Quote the lines of the material starting at the one containing "This screenshot has height=530, width=838." and ending at the one containing "Looking at the screenshot, I should tap(685, 358).", both included.

** Start Information supplied **

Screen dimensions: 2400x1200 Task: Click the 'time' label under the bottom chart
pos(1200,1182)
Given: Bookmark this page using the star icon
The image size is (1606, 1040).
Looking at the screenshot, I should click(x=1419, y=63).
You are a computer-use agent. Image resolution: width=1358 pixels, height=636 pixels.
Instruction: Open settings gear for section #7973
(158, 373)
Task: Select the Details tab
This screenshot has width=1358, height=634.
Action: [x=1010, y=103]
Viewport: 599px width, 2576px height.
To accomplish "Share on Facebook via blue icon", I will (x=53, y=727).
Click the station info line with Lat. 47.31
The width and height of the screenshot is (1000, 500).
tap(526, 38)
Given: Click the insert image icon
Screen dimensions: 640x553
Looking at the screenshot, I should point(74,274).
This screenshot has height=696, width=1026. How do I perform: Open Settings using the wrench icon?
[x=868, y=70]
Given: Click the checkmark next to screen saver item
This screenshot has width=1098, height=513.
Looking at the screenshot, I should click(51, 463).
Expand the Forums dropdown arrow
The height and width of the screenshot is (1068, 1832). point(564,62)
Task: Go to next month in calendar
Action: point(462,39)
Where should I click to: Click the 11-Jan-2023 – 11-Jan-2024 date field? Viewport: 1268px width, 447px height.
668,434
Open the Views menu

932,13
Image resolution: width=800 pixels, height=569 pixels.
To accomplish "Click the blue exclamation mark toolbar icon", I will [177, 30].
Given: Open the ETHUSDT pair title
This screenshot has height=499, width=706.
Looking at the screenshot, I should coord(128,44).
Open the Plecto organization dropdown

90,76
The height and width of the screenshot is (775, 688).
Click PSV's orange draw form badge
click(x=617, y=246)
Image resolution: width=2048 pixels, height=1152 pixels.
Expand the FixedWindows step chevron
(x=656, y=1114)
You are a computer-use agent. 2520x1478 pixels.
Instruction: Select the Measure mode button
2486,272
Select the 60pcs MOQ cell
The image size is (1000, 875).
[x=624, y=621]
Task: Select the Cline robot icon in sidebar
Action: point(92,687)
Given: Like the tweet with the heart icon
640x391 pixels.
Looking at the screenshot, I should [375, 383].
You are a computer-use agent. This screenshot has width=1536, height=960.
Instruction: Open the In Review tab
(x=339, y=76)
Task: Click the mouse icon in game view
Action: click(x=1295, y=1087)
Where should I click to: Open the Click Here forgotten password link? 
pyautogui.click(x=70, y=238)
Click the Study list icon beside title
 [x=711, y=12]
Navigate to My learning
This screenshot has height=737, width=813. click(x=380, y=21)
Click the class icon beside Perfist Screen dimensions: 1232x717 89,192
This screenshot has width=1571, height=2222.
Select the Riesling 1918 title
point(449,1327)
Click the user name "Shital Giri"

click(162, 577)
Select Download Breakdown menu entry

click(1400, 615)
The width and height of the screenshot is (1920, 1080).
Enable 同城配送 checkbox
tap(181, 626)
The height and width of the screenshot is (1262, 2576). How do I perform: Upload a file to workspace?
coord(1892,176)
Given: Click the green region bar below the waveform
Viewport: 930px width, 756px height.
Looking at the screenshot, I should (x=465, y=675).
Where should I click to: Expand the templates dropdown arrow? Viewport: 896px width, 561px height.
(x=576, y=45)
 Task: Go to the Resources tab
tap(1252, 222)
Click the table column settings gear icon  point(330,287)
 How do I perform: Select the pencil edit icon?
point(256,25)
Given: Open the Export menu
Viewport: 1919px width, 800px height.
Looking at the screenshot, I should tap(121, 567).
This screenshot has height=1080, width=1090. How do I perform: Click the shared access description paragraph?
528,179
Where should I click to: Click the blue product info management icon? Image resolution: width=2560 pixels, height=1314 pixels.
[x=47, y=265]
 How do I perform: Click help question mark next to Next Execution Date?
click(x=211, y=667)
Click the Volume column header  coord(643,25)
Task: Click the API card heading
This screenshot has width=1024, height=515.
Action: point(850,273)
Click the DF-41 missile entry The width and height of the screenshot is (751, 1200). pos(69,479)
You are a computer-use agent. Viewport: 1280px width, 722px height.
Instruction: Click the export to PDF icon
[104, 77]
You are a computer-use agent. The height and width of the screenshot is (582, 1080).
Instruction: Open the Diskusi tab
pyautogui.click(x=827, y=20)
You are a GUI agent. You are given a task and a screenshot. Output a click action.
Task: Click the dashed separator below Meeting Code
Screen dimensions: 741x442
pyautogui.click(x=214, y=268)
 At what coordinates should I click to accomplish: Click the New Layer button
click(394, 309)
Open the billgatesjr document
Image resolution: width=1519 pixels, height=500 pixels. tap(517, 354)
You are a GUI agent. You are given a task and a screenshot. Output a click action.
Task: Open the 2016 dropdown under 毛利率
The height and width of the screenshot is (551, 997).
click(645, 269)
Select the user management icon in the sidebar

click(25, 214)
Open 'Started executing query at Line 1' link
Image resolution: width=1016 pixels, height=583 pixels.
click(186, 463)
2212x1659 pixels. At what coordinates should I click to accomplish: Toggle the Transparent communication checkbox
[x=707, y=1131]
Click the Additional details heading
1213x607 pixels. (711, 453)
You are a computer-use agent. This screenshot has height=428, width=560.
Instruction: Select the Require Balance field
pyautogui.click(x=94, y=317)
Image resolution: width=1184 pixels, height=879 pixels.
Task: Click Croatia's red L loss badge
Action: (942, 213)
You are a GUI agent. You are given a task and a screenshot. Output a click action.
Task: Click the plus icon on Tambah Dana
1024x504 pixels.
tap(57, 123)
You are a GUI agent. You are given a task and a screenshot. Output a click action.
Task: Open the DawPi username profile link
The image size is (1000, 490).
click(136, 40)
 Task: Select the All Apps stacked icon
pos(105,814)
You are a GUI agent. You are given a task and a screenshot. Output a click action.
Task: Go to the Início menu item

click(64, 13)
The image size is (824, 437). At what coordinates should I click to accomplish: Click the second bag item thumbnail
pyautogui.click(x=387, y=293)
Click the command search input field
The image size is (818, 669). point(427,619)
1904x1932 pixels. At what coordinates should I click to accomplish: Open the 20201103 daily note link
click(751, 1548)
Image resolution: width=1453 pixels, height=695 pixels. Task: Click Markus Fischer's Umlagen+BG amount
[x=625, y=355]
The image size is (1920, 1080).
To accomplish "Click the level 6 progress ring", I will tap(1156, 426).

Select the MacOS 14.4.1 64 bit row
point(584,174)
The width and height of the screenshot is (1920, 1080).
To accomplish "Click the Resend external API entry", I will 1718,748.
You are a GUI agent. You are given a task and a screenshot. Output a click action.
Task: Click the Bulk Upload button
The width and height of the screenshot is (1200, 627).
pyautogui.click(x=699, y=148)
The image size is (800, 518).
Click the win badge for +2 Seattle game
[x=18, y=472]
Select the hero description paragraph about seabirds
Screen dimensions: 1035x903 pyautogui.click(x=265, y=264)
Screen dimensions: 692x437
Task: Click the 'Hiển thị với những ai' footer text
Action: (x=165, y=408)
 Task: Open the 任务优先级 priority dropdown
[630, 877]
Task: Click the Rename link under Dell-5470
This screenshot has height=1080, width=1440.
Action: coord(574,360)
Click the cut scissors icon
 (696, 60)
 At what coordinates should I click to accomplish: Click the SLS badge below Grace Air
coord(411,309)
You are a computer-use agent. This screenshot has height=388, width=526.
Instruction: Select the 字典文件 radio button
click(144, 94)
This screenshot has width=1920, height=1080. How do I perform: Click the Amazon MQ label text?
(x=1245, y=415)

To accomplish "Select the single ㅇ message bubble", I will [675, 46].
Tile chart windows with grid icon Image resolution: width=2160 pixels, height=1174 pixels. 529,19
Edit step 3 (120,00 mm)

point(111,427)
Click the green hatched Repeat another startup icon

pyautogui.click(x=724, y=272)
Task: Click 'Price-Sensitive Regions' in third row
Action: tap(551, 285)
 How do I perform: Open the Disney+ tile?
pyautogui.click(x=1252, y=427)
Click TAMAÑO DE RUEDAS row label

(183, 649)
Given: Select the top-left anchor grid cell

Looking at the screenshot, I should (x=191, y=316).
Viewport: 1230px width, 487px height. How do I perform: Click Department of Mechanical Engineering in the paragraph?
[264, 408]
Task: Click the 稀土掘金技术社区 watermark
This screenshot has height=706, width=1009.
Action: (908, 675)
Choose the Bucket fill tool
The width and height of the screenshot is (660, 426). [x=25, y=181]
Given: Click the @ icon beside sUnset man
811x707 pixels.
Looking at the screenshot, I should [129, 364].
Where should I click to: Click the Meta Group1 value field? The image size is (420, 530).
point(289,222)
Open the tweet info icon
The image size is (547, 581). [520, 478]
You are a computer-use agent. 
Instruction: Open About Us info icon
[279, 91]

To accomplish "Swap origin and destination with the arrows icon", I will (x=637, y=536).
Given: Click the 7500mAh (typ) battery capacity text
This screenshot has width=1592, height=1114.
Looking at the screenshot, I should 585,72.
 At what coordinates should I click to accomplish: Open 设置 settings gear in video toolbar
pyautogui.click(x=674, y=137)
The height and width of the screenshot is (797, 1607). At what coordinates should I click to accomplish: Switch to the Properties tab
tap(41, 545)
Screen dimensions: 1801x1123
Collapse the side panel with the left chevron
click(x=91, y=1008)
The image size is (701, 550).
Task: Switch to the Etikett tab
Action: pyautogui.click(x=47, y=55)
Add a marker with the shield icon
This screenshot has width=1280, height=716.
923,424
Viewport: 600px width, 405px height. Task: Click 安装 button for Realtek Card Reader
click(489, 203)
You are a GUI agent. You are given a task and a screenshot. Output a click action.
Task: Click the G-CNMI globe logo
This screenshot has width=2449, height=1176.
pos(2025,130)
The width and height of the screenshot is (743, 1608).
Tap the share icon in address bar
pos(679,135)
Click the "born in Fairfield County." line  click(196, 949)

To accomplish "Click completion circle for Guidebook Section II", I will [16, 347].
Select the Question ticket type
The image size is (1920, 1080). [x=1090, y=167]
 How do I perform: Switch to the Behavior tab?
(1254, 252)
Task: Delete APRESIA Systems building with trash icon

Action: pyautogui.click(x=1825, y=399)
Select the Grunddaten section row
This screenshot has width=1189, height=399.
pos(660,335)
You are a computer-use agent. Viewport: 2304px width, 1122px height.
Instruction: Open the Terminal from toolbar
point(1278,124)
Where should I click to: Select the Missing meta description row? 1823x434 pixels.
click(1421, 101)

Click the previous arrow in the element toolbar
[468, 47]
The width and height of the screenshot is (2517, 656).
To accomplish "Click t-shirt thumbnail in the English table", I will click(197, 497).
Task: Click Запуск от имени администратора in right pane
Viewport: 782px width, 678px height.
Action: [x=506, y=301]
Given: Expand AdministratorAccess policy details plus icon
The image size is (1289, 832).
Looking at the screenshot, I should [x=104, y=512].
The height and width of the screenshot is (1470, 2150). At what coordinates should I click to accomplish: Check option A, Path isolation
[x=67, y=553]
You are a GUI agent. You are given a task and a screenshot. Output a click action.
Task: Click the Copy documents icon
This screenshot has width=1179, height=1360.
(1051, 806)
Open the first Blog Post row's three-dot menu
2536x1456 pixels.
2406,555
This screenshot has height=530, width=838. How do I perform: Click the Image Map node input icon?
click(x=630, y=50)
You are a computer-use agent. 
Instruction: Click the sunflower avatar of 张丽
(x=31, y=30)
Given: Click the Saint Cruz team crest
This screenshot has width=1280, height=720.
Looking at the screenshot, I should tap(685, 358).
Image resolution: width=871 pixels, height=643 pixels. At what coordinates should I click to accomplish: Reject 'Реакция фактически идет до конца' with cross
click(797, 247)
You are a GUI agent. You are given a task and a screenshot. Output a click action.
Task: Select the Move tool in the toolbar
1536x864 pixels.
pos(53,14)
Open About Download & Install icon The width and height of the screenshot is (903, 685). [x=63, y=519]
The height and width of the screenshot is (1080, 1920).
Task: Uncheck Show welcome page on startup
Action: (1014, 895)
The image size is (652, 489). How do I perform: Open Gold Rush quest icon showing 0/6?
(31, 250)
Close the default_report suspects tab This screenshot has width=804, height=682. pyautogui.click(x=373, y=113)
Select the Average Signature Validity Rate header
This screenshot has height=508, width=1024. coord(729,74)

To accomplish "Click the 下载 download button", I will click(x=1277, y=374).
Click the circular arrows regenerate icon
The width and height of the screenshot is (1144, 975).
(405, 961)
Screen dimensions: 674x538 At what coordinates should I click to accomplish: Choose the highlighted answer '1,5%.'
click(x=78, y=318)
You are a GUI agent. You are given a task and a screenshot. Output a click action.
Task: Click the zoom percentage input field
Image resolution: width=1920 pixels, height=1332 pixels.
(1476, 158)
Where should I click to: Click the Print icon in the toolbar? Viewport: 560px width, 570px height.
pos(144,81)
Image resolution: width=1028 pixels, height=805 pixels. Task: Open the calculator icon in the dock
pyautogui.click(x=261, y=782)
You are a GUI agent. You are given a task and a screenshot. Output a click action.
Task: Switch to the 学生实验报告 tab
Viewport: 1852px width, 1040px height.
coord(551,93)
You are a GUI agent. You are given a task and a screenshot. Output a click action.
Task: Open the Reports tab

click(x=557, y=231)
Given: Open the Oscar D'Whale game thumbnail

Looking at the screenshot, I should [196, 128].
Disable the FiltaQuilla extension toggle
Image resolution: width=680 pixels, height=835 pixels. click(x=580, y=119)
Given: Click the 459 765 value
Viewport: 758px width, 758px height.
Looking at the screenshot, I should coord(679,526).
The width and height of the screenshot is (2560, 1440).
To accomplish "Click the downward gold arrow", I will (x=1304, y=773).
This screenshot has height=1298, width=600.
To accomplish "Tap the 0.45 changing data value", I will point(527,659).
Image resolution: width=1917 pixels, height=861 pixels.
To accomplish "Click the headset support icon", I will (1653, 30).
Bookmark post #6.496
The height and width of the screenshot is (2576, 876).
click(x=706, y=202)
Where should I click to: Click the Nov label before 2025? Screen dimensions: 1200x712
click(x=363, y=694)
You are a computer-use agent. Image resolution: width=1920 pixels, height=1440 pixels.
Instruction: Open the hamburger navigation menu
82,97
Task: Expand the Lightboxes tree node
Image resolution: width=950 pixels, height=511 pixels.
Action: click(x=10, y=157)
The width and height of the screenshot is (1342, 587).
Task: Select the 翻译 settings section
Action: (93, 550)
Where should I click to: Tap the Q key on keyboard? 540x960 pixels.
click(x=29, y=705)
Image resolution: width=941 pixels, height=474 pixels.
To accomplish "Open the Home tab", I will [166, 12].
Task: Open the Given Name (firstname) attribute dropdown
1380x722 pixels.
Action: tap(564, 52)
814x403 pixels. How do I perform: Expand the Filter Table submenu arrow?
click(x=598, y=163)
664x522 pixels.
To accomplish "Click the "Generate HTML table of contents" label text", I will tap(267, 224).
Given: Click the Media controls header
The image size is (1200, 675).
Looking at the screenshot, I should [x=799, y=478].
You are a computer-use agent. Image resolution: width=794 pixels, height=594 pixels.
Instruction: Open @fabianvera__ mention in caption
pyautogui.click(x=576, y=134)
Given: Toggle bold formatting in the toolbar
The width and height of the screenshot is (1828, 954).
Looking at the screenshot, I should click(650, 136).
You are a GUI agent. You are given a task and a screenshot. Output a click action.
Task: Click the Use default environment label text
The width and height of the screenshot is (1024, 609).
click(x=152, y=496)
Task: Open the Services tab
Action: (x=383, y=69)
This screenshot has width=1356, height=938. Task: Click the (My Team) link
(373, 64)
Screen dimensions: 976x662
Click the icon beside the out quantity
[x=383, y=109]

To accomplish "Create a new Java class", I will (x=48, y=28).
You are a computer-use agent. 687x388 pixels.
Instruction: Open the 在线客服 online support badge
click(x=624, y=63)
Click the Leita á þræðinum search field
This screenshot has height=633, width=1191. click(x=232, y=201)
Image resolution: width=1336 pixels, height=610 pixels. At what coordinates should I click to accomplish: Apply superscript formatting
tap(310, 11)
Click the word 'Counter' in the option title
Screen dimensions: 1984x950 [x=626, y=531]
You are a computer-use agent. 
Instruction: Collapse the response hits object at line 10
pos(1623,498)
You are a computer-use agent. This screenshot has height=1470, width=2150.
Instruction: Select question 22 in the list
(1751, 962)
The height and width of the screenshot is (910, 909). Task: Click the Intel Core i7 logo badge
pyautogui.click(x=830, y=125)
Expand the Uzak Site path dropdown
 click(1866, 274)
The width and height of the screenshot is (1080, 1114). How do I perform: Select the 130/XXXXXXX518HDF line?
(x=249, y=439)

** End Information supplied **

* _Result of this task_:
This screenshot has height=530, width=838. How do I perform: Click the Image Map node input icon?
click(x=630, y=50)
You are a computer-use agent. 
Instruction: Click the sunflower avatar of 张丽
(x=31, y=30)
Given: Click the Saint Cruz team crest
This screenshot has width=1280, height=720.
Looking at the screenshot, I should tap(685, 358).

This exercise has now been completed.